Document extract —
+ + +
The Universe of Discourse


Thu, 21 Dec 2017

Philadelphians, move to the back of the bus!

I have lived in Philadelphia almost 28 years, and I like it very much. I grew up in New York, and I have some of the typical New Yorker snobbery about the rest of the world, a sort of patronizing “oh, isn't that cute, at least you tried” attitude. This is not a good thing, and I have tried to get rid of it, with only partial success. Philadelphia is not New York and it is never going to be New York, and I am okay with that. When I first got here I was more doubtful, but I made an effort to find and appreciate things about Philadelphia that were better than in New York. There are many, but it took me a while to start noticing them.

In 1992 I wrote an article that began:

Someone asked me once what Philadelphia has that New York doesn't. I couldn't come up with anything good.

But the article explained explained that since then, I had found an excellent answer. I wrote about how I loved the Schuylkill river and how New York had nothing like the it. In Philadelphia you are always going back and forth across the Schuylkill river, sometimes in cars or buses or trains, sometimes on a bike, sometimes on foot. It is not a mighty river like the Hudson. (The Delaware fills that role for us.) The Schuylkill is smaller, but still important. The 1992 article said:

It makes what might otherwise be a static and monolithic entity into a dynamic and variable one. Manhattan is monolithic, like a giant baked potato. Philadelphia is complex inside, with structure and sub-organs, like your heart.

New York has rivers you can cross, but, like much of New York, they are not to human scale. Crossing the Brooklyn Bridge or the George Washington Bridge on foot are fun things to do, once in a while. But they are big productions, a thing you might want to plan ahead, as a special event. Crossing the Schuylkill on foot is something you do all the time. In 1993 I commuted across the Schuylkill on foot twice a day and it was lovely. I took a photograph of it each time, and enjoyed comparing the many looks of the Schuylkill.

Once I found that point of attachment, I started to find many more things about Philadelphia that are better than in New York. Just a few that come to mind:

  • In New York, if you run into someone you know but had not planned to see, or meet a stranger with whom you have a common acquaintance, you are stunned. It is an epic coincidence, not quite a once-in-a-lifetime kind of thing, but maybe not a once-a-year thing either. In Philadelphia it is still unusual enough to be an interesting and happy surprise but not so rare as to make you wonder if you are being pranked.

  • In Philadelphia, if you are walking down the street, and say hello to a stranger sitting on their stoop, they will say hello back to you. In New York they will stare at you as though you had just come from the moon, perhaps wondering what your angle is.

  • If you live in New York, it is preferable to spend all of August in your vacation home, even if it is located on the shore of the lake of boiling pitch in the eighth circle of Hell. The weather is more pleasant in the eighth circle than it is in New York in August, and the air is cleaner. Never in 28 years in Philadelphia have I endured weather that is as bad as New York in August.

This is only a partial list. Philadelphia is superior to New York in many ways, and I left out the most important ones. I am very fond of Philadelphia, which is why I have lived here for 28 years. I can appreciate its good points, and when I encounter its bad points I no longer snarl and say “In New York we knew how to do this right.” Usually.
+ + +
Aim a —
Reproduce the records verbatim, everything from the start of the records down to the line containing "Action: 1272,563", with both of those lines included.

Data records —
+ + +
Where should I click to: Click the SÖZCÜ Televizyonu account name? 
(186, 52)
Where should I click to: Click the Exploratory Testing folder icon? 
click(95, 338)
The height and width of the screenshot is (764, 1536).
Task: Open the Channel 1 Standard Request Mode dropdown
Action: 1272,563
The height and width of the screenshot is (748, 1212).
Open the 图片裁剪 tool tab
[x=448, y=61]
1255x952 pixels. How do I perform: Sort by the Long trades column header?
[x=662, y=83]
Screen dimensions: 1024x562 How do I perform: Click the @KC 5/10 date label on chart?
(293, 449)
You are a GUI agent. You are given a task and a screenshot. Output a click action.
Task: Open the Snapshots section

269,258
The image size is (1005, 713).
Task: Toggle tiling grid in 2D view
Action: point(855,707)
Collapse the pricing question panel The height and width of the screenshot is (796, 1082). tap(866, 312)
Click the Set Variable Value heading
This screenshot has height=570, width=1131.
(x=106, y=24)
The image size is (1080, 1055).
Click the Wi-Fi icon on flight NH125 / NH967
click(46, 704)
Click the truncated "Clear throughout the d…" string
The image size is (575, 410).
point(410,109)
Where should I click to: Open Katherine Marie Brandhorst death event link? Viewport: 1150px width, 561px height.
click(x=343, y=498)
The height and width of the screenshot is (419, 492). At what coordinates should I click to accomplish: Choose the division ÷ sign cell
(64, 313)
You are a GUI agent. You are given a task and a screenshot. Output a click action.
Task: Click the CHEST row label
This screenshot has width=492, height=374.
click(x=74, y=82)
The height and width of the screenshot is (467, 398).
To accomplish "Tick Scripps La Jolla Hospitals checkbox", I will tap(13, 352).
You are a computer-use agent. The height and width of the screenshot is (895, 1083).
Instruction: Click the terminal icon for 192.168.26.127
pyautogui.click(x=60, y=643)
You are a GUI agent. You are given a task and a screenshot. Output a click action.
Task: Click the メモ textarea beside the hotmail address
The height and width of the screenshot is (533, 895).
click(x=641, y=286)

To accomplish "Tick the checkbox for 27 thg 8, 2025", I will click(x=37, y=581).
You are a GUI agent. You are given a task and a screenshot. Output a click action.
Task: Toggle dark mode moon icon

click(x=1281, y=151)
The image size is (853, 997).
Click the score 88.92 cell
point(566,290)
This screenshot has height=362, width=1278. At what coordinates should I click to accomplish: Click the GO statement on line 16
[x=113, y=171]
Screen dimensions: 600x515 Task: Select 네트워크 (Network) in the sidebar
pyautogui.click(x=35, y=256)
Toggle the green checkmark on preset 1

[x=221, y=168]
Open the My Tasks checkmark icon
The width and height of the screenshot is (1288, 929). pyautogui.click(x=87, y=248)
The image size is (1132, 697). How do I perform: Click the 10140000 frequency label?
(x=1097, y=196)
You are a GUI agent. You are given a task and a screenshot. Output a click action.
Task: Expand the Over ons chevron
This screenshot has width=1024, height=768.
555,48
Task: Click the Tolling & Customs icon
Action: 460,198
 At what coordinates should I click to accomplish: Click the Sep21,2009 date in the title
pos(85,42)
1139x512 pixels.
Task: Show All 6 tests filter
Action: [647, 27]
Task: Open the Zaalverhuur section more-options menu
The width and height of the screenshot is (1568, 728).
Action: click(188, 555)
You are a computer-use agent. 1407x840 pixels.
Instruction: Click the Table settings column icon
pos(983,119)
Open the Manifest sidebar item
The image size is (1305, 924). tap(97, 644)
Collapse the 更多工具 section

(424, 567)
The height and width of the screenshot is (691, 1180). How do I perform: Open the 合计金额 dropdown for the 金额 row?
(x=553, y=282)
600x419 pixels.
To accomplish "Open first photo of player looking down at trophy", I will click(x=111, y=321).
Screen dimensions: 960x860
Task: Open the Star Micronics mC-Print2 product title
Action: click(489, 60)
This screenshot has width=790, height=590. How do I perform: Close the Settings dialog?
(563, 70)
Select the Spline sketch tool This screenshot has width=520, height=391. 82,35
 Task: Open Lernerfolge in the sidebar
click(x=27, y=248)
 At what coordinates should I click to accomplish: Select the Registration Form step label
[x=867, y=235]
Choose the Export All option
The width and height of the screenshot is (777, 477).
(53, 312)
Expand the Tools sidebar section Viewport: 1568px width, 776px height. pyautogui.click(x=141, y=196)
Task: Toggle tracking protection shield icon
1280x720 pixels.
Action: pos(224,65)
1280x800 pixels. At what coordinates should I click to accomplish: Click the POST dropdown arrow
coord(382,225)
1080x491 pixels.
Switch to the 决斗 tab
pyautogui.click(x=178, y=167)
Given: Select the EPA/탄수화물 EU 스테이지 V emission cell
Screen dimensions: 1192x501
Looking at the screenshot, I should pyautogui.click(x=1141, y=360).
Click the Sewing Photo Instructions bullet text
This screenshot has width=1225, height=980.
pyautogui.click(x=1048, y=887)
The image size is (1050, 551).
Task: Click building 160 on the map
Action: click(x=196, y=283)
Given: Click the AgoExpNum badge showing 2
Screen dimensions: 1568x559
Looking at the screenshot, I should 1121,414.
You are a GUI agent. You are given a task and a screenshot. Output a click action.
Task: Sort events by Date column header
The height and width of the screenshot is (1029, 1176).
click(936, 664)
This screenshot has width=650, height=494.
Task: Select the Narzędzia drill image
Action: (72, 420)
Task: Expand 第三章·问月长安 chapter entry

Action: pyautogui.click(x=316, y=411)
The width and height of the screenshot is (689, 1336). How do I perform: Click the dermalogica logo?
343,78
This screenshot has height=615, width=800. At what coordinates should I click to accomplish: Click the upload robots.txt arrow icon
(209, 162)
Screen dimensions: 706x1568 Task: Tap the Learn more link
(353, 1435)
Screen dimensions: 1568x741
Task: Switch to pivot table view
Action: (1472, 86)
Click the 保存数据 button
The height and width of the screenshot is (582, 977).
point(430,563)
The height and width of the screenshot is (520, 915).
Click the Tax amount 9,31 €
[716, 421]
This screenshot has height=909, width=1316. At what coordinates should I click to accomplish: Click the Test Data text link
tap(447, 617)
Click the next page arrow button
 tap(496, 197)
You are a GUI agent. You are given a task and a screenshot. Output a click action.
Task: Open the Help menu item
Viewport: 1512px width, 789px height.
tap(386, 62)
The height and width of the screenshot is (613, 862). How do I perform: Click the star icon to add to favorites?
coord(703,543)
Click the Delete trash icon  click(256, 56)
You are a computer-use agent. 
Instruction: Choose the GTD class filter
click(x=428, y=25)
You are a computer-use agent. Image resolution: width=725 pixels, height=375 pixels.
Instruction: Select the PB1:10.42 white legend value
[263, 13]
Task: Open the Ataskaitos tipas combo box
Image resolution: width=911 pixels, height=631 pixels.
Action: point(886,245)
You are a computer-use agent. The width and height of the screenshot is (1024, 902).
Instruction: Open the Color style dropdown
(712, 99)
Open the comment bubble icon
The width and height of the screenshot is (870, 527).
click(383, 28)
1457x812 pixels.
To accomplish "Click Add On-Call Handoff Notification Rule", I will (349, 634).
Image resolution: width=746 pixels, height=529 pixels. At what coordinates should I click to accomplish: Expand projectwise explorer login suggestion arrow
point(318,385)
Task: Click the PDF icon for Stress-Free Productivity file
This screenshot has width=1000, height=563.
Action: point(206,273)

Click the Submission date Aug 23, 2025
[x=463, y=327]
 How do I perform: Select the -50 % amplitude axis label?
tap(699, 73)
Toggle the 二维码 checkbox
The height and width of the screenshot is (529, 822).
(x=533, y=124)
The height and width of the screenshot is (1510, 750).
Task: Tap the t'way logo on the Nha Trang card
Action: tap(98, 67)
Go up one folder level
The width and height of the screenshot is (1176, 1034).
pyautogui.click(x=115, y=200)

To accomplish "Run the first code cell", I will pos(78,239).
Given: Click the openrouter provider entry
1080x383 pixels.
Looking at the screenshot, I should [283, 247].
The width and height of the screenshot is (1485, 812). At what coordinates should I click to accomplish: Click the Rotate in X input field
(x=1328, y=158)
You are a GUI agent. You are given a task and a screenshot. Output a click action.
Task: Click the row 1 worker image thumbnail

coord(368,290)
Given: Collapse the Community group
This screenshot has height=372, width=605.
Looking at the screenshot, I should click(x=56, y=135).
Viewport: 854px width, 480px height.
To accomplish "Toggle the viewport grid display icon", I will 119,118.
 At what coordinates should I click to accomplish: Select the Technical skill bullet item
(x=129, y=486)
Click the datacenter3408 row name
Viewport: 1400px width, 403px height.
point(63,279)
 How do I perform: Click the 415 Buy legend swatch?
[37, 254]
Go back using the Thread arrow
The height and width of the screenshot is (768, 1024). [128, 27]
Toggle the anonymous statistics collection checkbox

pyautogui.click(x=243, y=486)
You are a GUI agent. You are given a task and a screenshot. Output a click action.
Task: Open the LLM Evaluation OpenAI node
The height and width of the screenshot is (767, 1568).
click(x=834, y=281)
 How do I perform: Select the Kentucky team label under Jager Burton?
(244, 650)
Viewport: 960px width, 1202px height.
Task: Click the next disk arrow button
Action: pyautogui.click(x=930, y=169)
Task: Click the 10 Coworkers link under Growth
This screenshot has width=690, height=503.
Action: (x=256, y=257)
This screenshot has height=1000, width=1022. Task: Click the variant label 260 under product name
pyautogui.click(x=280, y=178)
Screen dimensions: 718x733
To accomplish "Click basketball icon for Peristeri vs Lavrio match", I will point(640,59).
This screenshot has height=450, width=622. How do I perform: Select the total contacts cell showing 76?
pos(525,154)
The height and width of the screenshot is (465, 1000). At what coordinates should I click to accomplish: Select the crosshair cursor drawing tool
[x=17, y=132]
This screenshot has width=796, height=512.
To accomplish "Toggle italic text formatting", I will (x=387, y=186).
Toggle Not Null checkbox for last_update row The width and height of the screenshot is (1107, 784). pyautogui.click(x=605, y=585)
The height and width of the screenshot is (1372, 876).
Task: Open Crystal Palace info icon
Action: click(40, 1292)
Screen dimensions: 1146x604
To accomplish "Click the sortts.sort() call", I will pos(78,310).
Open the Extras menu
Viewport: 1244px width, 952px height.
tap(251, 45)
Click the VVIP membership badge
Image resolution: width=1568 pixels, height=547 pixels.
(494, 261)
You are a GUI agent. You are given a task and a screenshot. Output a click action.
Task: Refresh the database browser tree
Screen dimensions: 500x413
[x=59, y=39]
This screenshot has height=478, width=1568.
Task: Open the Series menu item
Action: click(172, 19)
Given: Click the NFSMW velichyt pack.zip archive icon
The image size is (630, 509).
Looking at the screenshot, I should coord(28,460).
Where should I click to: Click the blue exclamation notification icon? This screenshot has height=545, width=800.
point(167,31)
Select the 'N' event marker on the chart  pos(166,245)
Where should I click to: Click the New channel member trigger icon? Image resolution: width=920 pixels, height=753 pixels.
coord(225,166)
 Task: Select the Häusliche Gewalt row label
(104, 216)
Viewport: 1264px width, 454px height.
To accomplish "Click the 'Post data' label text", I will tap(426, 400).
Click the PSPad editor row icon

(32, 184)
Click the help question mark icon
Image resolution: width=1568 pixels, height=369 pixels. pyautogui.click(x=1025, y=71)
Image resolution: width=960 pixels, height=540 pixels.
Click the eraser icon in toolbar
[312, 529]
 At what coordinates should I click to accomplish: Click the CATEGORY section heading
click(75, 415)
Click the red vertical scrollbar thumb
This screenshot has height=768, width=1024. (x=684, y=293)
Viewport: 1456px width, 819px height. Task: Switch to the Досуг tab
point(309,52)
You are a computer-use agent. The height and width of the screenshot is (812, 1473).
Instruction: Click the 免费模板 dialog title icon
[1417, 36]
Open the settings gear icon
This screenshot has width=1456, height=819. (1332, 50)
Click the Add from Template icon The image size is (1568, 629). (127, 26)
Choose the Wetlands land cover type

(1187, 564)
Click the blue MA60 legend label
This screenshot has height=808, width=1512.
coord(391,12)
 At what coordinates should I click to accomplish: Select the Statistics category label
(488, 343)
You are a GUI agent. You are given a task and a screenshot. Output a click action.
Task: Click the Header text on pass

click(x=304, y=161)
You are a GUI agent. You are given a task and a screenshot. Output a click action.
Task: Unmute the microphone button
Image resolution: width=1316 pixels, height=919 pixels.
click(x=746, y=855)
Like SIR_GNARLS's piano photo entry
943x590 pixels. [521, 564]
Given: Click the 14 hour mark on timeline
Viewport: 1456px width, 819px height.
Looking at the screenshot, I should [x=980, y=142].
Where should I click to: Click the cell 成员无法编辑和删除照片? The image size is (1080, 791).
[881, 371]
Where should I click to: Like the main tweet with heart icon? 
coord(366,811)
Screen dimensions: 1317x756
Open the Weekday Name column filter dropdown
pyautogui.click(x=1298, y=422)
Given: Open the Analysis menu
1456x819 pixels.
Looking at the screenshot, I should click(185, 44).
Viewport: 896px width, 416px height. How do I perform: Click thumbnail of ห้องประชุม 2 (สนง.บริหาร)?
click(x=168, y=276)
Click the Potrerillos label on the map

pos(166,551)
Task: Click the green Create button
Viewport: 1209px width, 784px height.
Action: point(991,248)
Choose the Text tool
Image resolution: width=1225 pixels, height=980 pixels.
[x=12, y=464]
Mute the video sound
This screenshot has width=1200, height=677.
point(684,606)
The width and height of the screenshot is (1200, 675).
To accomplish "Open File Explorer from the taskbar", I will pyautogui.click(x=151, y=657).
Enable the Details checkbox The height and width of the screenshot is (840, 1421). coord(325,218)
+ + +
Aim b —
List every river named in the post comparing Philadelphia with New York.

Output a —
Where should I click to: Click the SÖZCÜ Televizyonu account name? 
(186, 52)
Where should I click to: Click the Exploratory Testing folder icon? 
click(95, 338)
The height and width of the screenshot is (764, 1536).
Task: Open the Channel 1 Standard Request Mode dropdown
Action: 1272,563

Output b —
Schuylkill
Hudson
Delaware